CARDIO CARLA

And we are back, my arse and I that is!

Last week, my main focus was to put myself through the torturous life experience of attempting to nail cardio, and oh my but was this a challenge and a half! In my efforts to attempt such drastic events, I had the fabulous idea of starting my mornings off with a fierce power walk on the beach but that didn’t work out entirely well. The sky decided to put us through the misfortune of those glorious water sprinkles – how dandy. One cannot simply frolick about in such conditions, never mind a potential attempt to engage in a serious morning beach walk.

Maybe I was being too much of an Ambitious Annabel for our Winter mornings here in Cape Town, and for that, I had to move my idea into the gym and onto the treadmill, which didn’t quite have the same effect – strangely. It wasn’t so scenic and fresh – who would’ve guessed?

3 week before and after front view. SMALL progress!

3 week before and after front view. SMALL progress!

In attempts to unleash my inner Cardio Carla, my workout routine consisted of the following:

  • Monday -20 minute incline walk (incline 15, speed 5.5/6) & 20 minute rowing (level 8)
  • Tuesday- 20 min sprints (start at speed 12 for 1 min then walk for 1 min and increase speed by 1 for every new sprint) & 15 min cross trainer (work your way from level 8 to 15)
  • Wednesday – 20 minute incline walk same as Monday & 20 minute rowing (level 8)
  • Thursday – 20 minute Bicycle cycling (level 10) & 15 cross trainer (work your way from level 6 – 15)
  • Friday- 20 minute jog between level 10 and 11.

This weeks cardio was quite a challenge after the first 3 minutes of each exercise, I yet again questioned life and swore to be well behaved in the kitchen from now on, which seems to have magically happened.

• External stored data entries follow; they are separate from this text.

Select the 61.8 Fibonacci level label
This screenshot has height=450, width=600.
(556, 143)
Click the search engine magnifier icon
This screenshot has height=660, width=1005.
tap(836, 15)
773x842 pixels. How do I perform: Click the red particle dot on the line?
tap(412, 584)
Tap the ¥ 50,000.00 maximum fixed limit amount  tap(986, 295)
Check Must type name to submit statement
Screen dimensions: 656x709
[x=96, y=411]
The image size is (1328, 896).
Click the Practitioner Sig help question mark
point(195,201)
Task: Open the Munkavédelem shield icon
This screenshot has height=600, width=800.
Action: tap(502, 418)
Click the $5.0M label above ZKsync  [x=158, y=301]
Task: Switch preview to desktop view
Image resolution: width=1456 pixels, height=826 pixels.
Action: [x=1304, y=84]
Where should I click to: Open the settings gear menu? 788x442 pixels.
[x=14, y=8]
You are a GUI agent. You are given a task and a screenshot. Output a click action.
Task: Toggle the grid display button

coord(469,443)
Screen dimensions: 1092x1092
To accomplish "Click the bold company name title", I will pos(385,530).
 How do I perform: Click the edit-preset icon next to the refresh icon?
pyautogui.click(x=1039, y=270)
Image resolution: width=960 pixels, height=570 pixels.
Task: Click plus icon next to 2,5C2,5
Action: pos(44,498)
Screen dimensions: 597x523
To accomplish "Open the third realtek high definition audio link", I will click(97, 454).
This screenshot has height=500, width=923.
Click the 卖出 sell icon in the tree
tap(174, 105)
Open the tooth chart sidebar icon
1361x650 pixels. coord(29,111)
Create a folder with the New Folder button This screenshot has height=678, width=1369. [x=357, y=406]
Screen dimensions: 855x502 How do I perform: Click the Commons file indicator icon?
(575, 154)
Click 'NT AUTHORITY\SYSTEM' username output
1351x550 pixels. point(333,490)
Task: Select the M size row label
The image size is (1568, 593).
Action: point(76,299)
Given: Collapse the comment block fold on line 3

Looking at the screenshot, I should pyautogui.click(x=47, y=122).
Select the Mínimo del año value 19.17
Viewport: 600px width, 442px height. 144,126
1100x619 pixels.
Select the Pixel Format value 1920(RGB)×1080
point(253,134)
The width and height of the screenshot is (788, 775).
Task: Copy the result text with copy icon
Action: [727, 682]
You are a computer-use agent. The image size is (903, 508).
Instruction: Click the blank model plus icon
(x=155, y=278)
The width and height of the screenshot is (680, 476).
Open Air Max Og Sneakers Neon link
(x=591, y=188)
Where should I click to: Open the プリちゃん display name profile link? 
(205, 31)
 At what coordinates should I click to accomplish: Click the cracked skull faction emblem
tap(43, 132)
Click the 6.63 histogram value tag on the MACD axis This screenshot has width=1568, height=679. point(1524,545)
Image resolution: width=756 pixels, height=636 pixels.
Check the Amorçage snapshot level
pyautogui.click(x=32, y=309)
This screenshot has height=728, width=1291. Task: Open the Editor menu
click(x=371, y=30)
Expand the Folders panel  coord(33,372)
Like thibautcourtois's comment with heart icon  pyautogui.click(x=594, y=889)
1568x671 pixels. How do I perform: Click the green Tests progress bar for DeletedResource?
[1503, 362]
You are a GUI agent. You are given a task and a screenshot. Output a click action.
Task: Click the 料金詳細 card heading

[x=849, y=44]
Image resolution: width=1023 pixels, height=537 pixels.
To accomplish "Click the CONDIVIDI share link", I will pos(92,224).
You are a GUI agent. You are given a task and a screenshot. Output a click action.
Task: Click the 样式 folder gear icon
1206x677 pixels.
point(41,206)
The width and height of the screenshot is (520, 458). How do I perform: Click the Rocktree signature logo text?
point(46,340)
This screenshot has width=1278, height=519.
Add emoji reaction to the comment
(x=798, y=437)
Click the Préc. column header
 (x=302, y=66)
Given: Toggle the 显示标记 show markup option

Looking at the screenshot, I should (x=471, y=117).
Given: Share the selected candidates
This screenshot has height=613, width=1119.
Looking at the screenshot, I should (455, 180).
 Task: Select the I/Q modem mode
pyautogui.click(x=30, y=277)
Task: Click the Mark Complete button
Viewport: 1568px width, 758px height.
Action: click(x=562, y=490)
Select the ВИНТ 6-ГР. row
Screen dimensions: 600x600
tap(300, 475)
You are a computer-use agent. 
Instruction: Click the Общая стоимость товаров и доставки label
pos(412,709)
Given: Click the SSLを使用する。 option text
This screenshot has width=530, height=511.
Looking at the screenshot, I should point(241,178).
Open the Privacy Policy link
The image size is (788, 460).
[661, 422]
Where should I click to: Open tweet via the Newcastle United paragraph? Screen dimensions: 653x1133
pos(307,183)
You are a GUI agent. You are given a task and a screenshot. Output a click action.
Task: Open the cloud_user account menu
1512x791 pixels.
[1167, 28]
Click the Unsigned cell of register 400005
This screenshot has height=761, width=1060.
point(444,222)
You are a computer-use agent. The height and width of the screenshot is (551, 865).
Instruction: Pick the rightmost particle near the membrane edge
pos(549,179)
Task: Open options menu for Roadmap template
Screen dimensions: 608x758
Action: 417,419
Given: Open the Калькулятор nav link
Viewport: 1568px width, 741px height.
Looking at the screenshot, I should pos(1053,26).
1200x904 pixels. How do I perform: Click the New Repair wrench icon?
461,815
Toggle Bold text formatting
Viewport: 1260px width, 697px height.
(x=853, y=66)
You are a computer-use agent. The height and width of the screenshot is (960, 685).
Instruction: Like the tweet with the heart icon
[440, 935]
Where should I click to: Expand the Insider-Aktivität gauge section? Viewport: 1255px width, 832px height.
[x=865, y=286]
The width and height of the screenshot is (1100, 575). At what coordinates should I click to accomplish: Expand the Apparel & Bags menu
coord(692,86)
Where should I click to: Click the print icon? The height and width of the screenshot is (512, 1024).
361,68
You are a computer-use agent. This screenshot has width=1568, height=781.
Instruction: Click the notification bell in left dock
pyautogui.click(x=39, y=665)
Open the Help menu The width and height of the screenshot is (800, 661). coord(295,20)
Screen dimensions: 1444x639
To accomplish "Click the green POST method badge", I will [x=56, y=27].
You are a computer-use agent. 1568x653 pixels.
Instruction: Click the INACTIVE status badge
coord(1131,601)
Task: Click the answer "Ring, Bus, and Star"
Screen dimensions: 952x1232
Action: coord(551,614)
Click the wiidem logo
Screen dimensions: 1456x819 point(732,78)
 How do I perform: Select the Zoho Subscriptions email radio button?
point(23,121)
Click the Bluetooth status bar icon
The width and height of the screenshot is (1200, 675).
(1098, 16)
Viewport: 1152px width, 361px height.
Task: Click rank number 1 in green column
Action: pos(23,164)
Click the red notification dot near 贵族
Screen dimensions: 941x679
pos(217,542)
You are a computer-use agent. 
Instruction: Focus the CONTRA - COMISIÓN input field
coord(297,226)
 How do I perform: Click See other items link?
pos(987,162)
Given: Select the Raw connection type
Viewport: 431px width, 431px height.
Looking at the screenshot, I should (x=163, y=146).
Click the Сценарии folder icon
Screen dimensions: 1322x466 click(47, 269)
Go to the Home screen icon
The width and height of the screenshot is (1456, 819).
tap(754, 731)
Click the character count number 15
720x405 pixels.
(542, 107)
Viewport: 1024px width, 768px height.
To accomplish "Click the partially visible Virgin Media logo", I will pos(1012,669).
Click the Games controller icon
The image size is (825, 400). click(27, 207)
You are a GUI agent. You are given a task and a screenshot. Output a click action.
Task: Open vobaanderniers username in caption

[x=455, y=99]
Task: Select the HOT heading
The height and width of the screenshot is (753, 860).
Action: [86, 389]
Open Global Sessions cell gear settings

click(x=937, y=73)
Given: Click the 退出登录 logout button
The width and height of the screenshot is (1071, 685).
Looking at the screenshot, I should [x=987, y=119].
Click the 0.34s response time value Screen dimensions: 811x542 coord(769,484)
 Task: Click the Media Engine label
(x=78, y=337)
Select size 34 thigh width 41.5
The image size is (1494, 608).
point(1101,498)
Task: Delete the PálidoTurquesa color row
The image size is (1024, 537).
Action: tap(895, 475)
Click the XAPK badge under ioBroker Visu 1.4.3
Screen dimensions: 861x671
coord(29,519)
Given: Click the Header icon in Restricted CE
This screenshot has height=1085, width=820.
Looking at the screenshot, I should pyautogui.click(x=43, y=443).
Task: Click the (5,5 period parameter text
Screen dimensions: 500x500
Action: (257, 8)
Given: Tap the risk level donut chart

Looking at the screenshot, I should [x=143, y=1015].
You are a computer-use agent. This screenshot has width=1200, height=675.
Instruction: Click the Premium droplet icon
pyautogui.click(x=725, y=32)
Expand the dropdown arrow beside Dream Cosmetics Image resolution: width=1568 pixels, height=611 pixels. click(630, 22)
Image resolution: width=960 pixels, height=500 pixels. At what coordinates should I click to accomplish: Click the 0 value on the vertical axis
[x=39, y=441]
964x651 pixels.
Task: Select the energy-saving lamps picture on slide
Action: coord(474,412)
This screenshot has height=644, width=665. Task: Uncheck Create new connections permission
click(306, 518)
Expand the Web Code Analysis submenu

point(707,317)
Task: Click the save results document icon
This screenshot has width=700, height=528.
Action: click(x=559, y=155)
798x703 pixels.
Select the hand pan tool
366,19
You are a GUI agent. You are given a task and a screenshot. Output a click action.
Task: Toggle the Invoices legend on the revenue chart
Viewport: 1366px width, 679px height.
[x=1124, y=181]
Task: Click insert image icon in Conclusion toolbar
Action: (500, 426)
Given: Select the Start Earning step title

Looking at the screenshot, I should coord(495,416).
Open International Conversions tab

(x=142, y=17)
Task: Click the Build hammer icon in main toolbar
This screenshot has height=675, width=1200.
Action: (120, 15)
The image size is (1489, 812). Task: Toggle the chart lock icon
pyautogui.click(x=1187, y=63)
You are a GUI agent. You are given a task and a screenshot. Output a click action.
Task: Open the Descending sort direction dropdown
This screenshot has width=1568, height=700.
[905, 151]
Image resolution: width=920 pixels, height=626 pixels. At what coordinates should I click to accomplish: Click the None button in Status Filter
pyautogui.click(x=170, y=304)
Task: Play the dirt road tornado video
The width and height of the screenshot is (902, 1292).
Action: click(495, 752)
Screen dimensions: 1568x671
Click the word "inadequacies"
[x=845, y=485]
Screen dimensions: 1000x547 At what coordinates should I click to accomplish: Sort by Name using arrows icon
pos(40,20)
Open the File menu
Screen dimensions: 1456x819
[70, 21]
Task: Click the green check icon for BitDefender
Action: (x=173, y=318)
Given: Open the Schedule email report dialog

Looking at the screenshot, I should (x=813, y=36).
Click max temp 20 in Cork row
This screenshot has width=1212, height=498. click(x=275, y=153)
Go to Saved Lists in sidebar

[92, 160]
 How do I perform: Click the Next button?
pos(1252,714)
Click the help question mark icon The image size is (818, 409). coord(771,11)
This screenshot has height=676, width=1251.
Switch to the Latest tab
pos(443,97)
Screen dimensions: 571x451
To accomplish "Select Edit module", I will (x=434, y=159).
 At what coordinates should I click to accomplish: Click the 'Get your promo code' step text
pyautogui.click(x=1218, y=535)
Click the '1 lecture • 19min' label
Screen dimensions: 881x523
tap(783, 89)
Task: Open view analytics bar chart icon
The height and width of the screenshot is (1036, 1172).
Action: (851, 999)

In combination with my cardio this week, I also included some light sets of weights:

  • Monday, Friday – Legs and a teeny bit of abs

Squats (20 reps of 25kg total x 2, then 15 reps of 35kg total x2)

Deadlifts (super light 15kg dumbbell – 20 reps x 3 standing on two benches, which allows you to dip lower)

Abs –25 reverse crunches x2 sets, 25 crunches x 2 sets, bicycle x 25 a side, 15 toe taps x 3 sets)

  • Tuesday, Thursday – Arms and abs

Overhead dumbbell press 10kg , 3 sets of 15

Plain old bicep curls 8kg, 3 sets of 15

Tricep extention, 15kg, 2 sets of 12 reps

Tricep dips, 2 sets of 15 reps

Weighted sit ups (5kg – 3 sets of 15 reps)

Russian twists (5kg – 3 sets of 20 reps)

Leg raises (3 sets of 20 reps)

Wednesday was my retirement day from exercising, apart from my cardio. One does need a day off during the week to gather their life and thoughts. I am happy to say that I am 4.5 kg down so far in my efforts to donate a few kg to the land of unwanted fat.

3 week before and after side view

3 week before and after side view

This weeks main focus is a combination of lighter cardio and heavier weights. So far, my bottom is being a bit more well behaved and I am excited for the upcoming week of my next torturous workout routine and genuine struggle for air during cardio.

I hope all of you Sweaty Nettys are having a monstrous week and killing it in the gym. Summer is just around the corner! Almost time for suns out, bums out, Ladies!